How Long Should You Really Give Yourself to Shop for a Wedding Dress?
You've heard the stories: While some brides fall head-over-heels for the first wedding dress they ever try on, most women try on several—sometimes dozens—of dresses before they find the one they'll wear down the aisle. That's just one reason you need a lot of time to wedding-dress shop.
Valarie Falvey, owner and event planner at Kirkbrides Weddings in Cleveland, Ohio, says that brides should begin wedding dress shopping as many as 12 to 14 months before their wedding date. "It can take months to find the right dress that is perfect for you," says Falvey. So, she instructs, you should be sure to "give yourself some time to see all the options at a few different stores."
Not only does a year-plus head start give you plenty of time to find the perfect gown, but it also allows for shipping time—which sometimes takes as many as three to four months—and for any needed alterations. This extended wedding-dress shopping timeline "also gives you time to find the right accessories from top to bottom—from the veil to the perfect heels," Falvey points out.
Even if you're an easy-breezy bride who's not particularly picky about what she wears, Falvey encourages you to start early. After all, you never know—even the breeziest of brides can have trouble finding a dress they want to wear for such a special day. "If you rush around to find a wedding dress and feel pressure to find one in a very short period of time, then you may end up with something you don't love a week or months later," Falvey says. Or, "you may end up with a trendy dress that will go out of style as quickly as it came in. It's best to take time to really think about your decision and imagine yourself in the dress before finalizing your purchase," she says.

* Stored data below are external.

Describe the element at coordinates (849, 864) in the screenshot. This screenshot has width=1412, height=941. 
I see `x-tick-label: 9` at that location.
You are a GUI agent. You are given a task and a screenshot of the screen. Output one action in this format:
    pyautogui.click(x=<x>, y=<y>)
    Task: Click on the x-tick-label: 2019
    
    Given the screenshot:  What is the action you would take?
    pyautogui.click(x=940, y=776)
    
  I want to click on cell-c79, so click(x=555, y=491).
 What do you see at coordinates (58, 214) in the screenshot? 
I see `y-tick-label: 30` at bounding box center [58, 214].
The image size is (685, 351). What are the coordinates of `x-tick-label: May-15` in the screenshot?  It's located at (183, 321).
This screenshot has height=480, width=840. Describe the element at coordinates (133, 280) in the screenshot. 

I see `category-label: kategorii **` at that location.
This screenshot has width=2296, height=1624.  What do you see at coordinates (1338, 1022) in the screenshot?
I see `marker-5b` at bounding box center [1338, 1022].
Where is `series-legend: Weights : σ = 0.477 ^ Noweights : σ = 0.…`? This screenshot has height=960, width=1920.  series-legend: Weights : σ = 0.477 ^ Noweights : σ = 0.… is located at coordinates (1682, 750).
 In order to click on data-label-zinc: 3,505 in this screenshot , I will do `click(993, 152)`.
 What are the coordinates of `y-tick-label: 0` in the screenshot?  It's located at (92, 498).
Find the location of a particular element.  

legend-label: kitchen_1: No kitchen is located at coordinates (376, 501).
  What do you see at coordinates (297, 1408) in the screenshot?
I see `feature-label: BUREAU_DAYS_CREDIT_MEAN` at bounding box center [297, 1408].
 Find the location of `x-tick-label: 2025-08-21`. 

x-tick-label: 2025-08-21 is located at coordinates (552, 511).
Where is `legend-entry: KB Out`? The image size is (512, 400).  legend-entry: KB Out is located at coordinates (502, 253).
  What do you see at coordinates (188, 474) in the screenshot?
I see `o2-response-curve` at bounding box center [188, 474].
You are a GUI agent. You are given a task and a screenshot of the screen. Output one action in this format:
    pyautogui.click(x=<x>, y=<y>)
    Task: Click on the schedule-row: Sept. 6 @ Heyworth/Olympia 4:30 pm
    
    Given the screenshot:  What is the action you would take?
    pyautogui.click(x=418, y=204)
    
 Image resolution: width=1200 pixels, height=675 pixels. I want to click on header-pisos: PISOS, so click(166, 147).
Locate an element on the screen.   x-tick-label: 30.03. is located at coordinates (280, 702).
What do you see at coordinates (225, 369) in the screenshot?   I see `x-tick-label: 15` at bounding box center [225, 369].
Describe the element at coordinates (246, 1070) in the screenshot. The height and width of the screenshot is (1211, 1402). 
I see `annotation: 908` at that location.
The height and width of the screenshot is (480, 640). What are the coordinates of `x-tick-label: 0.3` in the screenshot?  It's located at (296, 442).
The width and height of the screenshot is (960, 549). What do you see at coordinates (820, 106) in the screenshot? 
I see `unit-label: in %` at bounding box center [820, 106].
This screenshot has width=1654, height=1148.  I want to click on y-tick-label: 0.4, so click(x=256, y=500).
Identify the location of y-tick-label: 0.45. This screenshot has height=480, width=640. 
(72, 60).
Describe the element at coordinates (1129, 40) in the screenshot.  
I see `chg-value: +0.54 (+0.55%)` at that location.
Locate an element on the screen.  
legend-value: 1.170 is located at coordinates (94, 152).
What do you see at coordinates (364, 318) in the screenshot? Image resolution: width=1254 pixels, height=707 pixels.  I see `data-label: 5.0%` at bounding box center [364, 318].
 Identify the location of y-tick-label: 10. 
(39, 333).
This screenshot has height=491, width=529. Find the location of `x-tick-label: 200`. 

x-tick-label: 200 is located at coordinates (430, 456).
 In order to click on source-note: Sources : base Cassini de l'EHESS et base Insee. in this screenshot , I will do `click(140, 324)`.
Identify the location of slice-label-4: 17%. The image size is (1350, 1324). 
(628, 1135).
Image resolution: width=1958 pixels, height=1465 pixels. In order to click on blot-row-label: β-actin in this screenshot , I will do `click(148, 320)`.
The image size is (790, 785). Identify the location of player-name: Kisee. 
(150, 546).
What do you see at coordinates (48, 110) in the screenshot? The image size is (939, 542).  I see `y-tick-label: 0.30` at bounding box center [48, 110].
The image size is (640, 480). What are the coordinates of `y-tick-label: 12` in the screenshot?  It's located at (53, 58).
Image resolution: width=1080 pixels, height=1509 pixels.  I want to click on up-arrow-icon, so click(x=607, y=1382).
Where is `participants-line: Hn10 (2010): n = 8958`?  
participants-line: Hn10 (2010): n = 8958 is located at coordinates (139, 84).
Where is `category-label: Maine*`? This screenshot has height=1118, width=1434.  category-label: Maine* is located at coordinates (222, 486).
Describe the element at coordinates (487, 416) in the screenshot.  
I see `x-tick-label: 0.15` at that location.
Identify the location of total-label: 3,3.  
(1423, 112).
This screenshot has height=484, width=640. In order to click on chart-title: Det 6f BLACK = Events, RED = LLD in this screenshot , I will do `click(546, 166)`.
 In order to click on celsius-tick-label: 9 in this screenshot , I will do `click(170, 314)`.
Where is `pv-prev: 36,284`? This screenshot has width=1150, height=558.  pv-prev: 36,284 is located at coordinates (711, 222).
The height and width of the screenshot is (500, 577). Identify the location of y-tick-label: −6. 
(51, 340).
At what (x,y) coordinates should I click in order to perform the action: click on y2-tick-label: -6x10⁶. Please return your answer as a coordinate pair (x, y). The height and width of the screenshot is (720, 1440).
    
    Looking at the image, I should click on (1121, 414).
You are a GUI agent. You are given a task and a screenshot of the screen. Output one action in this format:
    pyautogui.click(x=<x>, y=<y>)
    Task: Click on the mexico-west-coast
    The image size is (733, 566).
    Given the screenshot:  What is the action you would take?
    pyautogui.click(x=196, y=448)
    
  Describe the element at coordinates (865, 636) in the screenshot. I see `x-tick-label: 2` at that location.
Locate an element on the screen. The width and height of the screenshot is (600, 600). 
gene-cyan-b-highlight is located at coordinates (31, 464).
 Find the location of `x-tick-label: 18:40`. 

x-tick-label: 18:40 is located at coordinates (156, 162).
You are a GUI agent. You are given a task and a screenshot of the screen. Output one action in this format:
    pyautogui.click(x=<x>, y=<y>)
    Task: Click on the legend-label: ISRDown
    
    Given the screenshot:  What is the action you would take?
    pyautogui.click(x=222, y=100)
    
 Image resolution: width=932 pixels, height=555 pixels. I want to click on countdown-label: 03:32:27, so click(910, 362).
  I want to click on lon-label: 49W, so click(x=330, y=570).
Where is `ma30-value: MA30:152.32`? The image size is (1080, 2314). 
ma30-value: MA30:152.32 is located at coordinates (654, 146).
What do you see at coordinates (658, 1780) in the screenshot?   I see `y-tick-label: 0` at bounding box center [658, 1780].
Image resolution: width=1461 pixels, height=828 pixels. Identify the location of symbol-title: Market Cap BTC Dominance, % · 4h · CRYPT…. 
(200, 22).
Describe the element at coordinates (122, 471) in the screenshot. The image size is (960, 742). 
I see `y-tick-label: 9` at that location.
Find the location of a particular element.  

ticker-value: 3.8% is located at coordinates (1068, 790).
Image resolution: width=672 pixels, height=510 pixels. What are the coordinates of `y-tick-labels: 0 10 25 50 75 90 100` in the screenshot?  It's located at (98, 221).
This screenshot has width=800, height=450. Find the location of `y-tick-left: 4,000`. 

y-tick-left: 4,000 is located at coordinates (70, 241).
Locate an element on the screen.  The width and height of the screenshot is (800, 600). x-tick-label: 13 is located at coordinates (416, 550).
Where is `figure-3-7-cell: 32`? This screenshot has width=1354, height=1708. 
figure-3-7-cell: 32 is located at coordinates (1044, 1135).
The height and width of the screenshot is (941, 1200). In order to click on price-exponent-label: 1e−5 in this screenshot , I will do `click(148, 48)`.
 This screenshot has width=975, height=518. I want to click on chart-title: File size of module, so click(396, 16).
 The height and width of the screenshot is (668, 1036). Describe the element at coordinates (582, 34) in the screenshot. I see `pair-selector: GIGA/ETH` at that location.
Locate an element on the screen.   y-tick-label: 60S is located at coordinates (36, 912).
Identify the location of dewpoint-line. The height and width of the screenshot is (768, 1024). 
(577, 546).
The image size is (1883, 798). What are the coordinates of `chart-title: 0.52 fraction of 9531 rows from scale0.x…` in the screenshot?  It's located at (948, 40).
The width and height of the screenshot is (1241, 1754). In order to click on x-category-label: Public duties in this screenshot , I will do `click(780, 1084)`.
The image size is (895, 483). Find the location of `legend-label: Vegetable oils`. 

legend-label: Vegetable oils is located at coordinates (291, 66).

Once you kick off your wedding-dress search, be prepared to spend as many as three months on the hunt for the right gown, says Falvey. But try not to spend more than that. "Any more time than [three months] may drive you crazy and put too much pressure on you—as well as take away from the rest of the fun planning process," she explains. That's why Falvey recommends that you give yourself time, but also set a deadline to make a decision. "Wedding planning is all about making decisions, and if you can be confident about making informed and researched decisions and stick with them, you will greatly reduce your stress throughout this long process."